Minnesota Wild 1-2 Vancouver Canucks

Yet another tight game between the Wild and Canucks. Unfortunately, the Canucks continued the trend started last season, defeating the Wild 2-1 in Vancouver to give the Wild an 0-5 West Coast swing. Minnesota got out to a nice first period defensively, playing a tight game, keeping mistakes to a minimum but didn't get their first shot until the game was almost nine minutes old. Just 90 seconds after their first shot, the tight checking Wild took advantage as Mikko Koivu took a feed from Andrew Brunette and put the Wild on the board. The assist extended Brunette's point streak to 7 games. The teams traded shots for the rest of the period, but it  ended with the Wild up 1-0 while being outshot 10-4.

However, Minnesota couldn't capitalize on the lead, as 4:23 into the frame Ryan Kesler took advantage of a stickless Niklas Backstrom and banked one in off his leg as Backstrom attempted to get the pad on the post. The Canucks completely dominated the second period, but Backstrom kept the Wild in the game as the period ended 1-1 even though the shot totals were 27-8 in favor of Vancouver.

To open the third, Vancouver came out flying. James Sheppard took a roughing call as he was trying to clear the slot, and Vancouver was buzzing on the ensuing power play. Just as Sheppard stepped onto the ice, Alex Burrows fired a shot that Backstrom deflected, but unfortunately all four penalty killers were on the strong side of the ice as Mikael Samuelsson crashed unabated to the net and buried the rebound over a sprawling Backstrom.

At that point, the Wild took more and more chances and turned up the pressure, but Roberto Luongo was up to the task.
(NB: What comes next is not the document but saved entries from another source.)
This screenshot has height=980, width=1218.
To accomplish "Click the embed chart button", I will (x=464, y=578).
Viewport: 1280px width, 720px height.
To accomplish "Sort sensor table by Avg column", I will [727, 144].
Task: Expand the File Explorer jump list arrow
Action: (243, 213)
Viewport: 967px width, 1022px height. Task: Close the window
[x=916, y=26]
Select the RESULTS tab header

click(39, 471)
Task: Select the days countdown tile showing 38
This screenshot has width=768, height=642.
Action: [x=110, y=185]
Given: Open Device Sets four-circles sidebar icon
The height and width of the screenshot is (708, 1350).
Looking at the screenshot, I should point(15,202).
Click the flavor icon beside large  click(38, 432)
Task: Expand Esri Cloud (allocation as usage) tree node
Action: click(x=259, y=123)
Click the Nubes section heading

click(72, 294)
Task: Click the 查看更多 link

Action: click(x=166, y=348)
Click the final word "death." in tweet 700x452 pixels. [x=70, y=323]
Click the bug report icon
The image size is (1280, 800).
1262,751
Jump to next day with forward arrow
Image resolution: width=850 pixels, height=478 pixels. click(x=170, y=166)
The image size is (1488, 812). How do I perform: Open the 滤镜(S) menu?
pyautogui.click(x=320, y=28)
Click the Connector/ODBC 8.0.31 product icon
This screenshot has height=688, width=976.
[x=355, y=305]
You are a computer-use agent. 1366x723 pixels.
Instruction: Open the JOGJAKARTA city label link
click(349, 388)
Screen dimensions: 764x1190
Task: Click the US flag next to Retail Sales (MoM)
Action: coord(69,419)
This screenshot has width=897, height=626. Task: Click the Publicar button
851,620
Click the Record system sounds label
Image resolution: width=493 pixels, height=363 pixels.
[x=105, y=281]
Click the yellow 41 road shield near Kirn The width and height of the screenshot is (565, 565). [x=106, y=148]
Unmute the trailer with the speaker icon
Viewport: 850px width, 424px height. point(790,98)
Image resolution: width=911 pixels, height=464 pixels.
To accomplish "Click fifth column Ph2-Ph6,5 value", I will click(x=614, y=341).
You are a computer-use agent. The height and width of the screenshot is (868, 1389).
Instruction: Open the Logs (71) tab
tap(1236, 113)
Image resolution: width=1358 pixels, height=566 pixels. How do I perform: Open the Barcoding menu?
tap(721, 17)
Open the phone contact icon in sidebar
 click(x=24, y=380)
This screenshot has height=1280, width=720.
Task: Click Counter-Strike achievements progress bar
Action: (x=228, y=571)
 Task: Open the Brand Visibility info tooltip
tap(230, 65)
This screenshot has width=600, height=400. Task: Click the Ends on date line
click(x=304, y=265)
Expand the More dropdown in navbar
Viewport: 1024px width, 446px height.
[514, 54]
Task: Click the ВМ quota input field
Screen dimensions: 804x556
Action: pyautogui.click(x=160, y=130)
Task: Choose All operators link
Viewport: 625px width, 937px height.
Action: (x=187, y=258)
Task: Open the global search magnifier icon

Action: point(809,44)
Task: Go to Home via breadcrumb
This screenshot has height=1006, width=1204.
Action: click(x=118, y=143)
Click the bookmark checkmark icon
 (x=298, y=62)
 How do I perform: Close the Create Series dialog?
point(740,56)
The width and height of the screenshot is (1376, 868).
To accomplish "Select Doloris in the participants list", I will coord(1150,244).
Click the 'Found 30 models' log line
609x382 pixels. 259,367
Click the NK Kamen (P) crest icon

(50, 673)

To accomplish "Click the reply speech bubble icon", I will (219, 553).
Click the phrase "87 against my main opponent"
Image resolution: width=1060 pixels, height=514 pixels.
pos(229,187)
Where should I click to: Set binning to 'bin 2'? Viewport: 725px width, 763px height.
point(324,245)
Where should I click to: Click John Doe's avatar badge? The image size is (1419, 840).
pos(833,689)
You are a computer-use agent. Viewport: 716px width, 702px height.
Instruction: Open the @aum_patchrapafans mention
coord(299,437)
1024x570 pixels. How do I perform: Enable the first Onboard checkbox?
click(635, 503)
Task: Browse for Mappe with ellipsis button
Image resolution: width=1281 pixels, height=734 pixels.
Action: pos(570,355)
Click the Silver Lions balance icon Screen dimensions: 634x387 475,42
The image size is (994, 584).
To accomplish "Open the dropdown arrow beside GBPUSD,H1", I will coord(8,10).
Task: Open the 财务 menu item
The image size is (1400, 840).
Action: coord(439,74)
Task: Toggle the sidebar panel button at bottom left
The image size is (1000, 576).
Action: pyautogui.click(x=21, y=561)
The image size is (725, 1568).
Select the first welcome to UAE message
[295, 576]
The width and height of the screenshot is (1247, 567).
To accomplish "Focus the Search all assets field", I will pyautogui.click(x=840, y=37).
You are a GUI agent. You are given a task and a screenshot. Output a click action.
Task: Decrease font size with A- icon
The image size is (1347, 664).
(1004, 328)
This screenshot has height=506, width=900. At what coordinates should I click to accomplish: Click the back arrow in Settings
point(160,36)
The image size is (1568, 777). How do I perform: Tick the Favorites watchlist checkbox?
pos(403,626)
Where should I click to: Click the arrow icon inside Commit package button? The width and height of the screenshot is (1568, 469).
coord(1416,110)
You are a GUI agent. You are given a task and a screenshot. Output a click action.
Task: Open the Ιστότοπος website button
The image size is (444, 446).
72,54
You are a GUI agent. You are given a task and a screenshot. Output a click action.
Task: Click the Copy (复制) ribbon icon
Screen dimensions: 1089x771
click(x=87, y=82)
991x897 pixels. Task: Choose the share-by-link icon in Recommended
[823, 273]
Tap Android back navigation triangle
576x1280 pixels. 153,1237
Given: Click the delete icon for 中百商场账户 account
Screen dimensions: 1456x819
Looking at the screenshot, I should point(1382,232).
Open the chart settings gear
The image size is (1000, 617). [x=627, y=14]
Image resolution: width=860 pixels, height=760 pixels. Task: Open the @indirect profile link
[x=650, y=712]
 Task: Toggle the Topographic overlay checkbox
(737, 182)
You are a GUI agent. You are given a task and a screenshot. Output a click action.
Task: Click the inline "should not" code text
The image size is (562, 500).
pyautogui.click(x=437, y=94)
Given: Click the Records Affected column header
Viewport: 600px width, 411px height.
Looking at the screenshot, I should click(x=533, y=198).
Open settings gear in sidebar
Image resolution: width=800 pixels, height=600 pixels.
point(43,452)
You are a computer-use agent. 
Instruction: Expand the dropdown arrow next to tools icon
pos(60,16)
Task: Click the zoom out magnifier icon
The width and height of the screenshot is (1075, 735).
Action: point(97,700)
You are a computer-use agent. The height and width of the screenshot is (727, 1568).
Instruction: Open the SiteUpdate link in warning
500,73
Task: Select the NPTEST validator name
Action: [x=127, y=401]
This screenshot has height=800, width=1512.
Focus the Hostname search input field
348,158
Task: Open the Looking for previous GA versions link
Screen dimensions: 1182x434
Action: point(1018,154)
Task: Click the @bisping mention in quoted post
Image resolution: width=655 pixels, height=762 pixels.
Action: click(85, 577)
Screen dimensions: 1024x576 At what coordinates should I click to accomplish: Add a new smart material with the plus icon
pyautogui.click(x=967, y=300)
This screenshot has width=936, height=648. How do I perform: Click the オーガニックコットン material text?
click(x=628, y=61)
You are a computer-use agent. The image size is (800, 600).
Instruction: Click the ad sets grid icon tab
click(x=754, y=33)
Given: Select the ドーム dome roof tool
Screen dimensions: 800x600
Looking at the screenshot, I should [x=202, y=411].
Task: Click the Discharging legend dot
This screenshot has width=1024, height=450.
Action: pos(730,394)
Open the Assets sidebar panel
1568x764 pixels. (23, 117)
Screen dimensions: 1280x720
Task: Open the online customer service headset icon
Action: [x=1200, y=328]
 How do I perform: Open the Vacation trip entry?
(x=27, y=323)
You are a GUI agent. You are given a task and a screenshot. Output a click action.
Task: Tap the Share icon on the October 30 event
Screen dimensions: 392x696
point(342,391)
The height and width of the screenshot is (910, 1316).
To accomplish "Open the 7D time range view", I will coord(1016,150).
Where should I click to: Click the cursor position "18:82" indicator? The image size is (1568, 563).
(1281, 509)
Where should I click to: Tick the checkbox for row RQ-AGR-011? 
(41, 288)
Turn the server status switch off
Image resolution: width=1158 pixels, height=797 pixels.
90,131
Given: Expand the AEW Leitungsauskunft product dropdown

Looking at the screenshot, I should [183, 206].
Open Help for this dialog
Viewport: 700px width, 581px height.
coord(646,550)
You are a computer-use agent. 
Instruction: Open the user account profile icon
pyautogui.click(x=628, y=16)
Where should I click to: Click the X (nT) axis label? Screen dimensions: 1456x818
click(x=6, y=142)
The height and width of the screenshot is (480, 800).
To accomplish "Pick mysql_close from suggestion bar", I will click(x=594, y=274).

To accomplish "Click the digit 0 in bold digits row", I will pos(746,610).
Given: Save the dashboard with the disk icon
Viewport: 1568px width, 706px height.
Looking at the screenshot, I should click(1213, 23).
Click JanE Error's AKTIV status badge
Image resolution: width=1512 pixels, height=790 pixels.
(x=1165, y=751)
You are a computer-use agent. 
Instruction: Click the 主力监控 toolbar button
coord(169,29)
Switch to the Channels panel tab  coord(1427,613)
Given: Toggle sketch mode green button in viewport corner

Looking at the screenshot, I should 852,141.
He made numerous nice saves on power play shots by Brent Burns, Antti Miettinen and a game saver on Andrew Brunette as the puck trickled just past the post.

The Wild power play was seriously deficient tonight, but it looked to be a result of chemistry, comfortability and personnel more than anything else. I'm not sure why Nick Schultz is on the power play, nor do I get why Marek Zidlicky (he was responsible for covering Samuelsson on the weak side on the goal) is on the penalty kill. But, chalk this one up to Richards becoming better acquainted with the team. I'm not horribly disturbed by this trend, so long as it is rectified. They had good chances, but didn't connect on the passes down low and spent too long looking for the pretty play as Owen Nolan and Brunette were getting manhandled in the low slot.

Positives from tonight:

  • Nathan Smith on the PK. I was wondering what the hell a career AHLer was doing on special teams, but Smith was fantastic on the kill. Played great positionally, didn't try to do too much with the puck and cleared the zone.
  • Shane Hnidy down low. He was one of few Wild defensemen who hit everything he saw in the slot, and the Sheriff did a great job keeping the Canucks from creating too many problems for Backstrom.
  • Benoit Pouliot. This is two games in a row where I've liked what I've seen from Pouliot. He played physically in his own end, made smart plays in the offensive zone and gave good effort on each shift. He was rewarded for his good game in Edmonton (career high TOI of 15+) with 14:23 time on ice and will likely get more as he continues to show his worth. I also liked what I saw on the bench. Pouliot and Koivu were talking and Mikko did a great job of keeping Pouliot's head in the game and pointing out what went on during his shifts. That's why no matter who has the C, Mikko is the captain.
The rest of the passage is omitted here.